_About this task:_
Find all the lines in the entries below that hold the word "computer" and copy them.
:::::
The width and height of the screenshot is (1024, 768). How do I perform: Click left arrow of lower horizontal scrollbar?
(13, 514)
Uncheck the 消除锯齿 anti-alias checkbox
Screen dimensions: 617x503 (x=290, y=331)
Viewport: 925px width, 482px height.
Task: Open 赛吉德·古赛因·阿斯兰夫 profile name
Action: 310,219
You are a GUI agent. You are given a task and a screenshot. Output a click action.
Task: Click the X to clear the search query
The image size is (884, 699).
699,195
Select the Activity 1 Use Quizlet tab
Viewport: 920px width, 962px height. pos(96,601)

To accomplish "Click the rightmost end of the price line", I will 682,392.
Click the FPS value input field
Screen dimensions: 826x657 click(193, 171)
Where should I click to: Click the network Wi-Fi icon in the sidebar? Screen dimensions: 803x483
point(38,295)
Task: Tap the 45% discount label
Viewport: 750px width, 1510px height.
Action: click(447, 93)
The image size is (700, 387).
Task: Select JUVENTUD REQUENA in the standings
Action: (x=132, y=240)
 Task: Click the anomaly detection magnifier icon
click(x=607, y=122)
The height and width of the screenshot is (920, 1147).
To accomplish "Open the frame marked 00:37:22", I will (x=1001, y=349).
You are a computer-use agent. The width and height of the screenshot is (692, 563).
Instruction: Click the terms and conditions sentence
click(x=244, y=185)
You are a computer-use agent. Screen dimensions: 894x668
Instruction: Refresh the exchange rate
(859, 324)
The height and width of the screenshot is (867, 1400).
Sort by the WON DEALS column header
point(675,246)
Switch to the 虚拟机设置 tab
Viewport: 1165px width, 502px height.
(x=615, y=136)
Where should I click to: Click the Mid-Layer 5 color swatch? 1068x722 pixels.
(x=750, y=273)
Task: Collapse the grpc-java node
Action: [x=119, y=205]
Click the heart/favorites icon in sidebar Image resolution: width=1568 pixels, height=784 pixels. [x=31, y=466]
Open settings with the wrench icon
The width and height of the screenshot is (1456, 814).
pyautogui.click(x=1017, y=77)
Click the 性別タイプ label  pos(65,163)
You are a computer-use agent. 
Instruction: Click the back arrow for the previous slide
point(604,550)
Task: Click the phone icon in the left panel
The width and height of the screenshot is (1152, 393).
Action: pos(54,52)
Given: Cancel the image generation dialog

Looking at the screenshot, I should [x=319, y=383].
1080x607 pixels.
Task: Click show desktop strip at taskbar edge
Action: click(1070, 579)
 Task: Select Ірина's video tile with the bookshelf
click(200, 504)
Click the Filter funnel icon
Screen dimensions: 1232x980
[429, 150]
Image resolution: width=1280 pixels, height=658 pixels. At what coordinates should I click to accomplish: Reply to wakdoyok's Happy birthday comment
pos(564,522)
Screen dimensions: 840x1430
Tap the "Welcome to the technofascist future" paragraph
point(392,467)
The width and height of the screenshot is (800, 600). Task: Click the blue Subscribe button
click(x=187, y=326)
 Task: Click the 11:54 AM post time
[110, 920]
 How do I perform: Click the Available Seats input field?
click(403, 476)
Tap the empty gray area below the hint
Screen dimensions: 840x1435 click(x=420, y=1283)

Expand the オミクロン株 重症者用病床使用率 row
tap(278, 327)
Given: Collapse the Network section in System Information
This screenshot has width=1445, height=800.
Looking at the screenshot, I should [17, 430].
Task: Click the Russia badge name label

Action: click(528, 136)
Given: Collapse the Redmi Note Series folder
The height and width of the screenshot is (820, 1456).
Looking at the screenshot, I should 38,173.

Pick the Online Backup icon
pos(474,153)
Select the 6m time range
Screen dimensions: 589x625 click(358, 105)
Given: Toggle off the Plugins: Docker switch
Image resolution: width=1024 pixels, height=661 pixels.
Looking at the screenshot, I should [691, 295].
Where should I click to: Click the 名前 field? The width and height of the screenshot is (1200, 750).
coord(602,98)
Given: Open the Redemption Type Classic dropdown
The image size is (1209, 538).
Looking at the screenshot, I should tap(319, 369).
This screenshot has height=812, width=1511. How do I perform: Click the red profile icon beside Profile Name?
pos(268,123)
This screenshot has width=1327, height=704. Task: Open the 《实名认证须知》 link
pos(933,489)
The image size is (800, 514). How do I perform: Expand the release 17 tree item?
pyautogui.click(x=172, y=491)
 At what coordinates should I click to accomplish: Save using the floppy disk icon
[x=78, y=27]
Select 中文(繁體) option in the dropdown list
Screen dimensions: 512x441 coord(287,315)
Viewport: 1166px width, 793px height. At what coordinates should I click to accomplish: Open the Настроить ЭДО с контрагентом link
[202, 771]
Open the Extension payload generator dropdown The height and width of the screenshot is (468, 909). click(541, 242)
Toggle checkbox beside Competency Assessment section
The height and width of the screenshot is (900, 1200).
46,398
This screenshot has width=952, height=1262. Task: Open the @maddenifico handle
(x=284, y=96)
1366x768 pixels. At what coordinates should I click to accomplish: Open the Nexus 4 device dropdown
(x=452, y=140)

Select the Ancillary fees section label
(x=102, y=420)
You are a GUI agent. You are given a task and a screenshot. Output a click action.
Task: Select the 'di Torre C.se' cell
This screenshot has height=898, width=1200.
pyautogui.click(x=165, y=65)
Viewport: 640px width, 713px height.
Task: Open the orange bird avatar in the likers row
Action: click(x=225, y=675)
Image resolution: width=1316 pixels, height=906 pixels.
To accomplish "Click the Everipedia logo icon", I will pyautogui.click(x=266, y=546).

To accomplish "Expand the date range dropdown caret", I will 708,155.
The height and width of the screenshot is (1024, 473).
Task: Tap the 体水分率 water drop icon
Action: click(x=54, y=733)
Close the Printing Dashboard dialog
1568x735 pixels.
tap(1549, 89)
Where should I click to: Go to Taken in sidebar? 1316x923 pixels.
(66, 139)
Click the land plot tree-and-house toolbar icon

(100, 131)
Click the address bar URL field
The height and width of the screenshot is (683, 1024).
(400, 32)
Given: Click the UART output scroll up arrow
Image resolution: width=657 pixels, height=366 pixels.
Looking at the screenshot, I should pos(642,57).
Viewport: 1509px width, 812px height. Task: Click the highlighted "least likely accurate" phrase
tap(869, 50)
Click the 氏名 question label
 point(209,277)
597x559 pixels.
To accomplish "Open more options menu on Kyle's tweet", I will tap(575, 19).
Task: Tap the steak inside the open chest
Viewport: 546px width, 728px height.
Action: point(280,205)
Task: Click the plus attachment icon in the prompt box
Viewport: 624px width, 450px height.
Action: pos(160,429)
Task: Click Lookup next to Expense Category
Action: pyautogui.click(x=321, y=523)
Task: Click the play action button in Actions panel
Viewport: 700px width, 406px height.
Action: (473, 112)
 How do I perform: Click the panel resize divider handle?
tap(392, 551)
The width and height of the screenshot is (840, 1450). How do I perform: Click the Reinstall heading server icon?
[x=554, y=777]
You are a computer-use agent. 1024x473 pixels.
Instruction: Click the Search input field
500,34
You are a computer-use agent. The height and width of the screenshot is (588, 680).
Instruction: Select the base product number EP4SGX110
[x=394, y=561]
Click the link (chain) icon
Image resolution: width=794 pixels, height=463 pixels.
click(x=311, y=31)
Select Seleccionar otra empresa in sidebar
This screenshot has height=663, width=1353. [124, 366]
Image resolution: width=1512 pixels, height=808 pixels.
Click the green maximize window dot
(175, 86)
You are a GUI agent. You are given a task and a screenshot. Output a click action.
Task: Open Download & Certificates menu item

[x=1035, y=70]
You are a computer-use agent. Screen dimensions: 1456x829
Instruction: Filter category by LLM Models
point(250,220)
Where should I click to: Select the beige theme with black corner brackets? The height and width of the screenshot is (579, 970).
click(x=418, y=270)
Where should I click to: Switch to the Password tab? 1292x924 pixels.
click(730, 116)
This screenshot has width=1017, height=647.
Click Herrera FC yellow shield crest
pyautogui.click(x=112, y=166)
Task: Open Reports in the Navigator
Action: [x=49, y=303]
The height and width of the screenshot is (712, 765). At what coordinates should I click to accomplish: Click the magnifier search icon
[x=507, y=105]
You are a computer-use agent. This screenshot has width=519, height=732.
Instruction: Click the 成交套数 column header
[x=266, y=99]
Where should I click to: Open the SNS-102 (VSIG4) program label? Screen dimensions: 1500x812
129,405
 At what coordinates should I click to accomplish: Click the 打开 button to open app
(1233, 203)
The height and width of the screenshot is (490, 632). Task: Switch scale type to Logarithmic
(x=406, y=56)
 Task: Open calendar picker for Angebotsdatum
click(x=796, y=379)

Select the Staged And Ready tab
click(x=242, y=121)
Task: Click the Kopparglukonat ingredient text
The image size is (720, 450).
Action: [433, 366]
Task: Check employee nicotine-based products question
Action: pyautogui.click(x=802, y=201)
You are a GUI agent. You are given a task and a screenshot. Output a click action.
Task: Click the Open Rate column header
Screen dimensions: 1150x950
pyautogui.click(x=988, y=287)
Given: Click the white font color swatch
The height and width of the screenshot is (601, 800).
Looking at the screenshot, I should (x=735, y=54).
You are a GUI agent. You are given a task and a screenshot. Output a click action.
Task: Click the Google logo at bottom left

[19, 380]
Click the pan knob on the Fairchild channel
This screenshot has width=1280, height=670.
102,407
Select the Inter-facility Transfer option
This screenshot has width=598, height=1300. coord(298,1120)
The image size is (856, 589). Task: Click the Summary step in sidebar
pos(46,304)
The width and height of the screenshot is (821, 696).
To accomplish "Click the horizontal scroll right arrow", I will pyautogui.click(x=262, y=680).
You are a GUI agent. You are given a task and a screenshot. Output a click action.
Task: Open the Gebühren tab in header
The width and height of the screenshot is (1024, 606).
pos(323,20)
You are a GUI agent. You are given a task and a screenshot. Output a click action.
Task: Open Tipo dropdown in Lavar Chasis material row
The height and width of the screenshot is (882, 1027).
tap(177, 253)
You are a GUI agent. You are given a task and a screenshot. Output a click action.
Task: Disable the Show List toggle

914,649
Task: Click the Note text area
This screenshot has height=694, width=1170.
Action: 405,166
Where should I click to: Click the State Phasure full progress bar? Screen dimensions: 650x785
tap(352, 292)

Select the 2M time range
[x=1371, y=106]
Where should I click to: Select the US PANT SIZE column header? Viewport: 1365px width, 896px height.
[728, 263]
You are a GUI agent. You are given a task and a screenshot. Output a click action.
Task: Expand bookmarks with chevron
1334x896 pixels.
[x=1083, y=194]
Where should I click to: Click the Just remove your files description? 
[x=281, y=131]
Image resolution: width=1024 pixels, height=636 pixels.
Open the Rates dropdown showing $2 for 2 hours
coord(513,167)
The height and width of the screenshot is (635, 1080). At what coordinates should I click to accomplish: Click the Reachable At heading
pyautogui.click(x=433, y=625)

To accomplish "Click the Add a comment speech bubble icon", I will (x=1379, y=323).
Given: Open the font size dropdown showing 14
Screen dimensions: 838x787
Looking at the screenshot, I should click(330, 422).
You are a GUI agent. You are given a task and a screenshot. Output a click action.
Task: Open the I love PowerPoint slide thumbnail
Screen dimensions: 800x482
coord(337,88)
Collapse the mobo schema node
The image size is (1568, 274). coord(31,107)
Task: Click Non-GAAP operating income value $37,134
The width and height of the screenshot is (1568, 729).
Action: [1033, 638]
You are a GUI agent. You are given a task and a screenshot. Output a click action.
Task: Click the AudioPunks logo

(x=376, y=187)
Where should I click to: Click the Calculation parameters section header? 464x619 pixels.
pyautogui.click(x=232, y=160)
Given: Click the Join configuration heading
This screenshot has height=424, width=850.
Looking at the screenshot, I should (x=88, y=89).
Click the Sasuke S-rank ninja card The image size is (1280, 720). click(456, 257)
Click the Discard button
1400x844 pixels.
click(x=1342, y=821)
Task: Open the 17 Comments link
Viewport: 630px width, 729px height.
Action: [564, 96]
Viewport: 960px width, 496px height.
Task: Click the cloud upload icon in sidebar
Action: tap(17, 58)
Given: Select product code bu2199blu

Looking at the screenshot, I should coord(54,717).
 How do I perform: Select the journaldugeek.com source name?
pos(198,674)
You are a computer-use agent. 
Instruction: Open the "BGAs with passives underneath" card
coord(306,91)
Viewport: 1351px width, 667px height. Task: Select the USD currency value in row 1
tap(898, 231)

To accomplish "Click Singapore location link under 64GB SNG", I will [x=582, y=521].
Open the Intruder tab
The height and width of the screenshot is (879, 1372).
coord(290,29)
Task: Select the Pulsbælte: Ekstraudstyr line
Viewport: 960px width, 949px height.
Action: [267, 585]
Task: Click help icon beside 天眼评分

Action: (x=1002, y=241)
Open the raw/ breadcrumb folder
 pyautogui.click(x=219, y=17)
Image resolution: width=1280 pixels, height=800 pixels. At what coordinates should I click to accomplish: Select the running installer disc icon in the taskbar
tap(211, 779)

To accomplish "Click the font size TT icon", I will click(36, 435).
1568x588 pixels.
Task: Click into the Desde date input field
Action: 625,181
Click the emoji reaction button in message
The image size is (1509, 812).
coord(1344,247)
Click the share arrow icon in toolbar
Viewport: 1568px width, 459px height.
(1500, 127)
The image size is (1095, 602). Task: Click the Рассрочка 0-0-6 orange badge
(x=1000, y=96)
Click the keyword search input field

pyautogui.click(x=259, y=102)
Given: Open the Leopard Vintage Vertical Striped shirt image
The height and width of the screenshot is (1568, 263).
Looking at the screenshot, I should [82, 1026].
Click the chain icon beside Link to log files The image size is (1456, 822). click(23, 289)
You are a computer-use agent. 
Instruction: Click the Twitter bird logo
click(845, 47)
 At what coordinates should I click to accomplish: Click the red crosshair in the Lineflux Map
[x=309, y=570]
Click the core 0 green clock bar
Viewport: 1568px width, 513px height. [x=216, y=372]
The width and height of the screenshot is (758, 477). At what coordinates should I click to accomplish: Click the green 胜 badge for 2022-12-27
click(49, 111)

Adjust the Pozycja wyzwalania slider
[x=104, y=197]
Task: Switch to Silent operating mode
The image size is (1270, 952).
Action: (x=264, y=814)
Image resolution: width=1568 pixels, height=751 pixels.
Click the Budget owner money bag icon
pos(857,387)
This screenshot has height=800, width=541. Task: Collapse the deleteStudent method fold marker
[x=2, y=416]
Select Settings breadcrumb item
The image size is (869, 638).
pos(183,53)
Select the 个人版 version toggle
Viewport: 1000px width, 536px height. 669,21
:::::
_Task answer:_
You are a computer-use agent. The width and height of the screenshot is (692, 563).
You are a computer-use agent. Screen dimensions: 894x668
You are a computer-use agent. 
You are a computer-use agent. 1024x473 pixels.
You are a computer-use agent. The height and width of the screenshot is (588, 680).
You are a computer-use agent. Screen dimensions: 1456x829
You are a computer-use agent. This screenshot has width=519, height=732.
You are a computer-use agent. 
You are a computer-use agent. 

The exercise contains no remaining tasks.